We need to add two fractions: $$\frac{3}{6}$$ and $$\frac{2}{12}$$.

**step2** Finding a common denominator

To add fractions, we need a common denominator. The denominators are 6 and 12. We look for the smallest number that both 6 and 12 can divide into.
We can list multiples of 6: 6, 12, 18, ...
We can list multiples of 12: 12, 24, ...
The least common multiple of 6 and 12 is 12. So, our common denominator will be 12.

**step3** Converting the first fraction to an equivalent fraction

The first fraction is $$\frac{3}{6}$$. To change its denominator to 12, we need to multiply the denominator 6 by 2 (since $$6 \times 2 = 12$$).
To keep the fraction equivalent, we must also multiply the numerator 3 by the same number, 2.
So, $$3 \times 2 = 6$$.
Therefore, $$\frac{3}{6}$$ is equivalent to $$\frac{6}{12}$$.

**step4** Checking the second fraction

The second fraction is $$\frac{2}{12}$$. Its denominator is already 12, so we don't need to change it.

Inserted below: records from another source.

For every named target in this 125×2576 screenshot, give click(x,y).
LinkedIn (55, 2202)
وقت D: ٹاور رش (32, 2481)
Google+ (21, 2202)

**step5** Adding the fractions with the common denominator

Now we add the equivalent fractions:
$$\frac{6}{12} + \frac{2}{12}$$
To add fractions with the same denominator, we add the numerators and keep the denominator the same.
$$6 + 2 = 8$$
So, the sum is $$\frac{8}{12}$$.

**step6** Simplifying the result

The resulting fraction is $$\frac{8}{12}$$. We need to simplify this fraction to its simplest form.
We look for the greatest common factor (GCF) of the numerator (8) and the denominator (12).
Factors of 8 are: 1, 2, 4, 8.
Factors of 12 are: 1, 2, 3, 4, 6, 12.
The greatest common factor is 4.
Divide both the numerator and the denominator by 4:
$$8 \div 4 = 2$$
$$12 \div 4 = 3$$
So, the simplified fraction is $$\frac{2}{3}$$.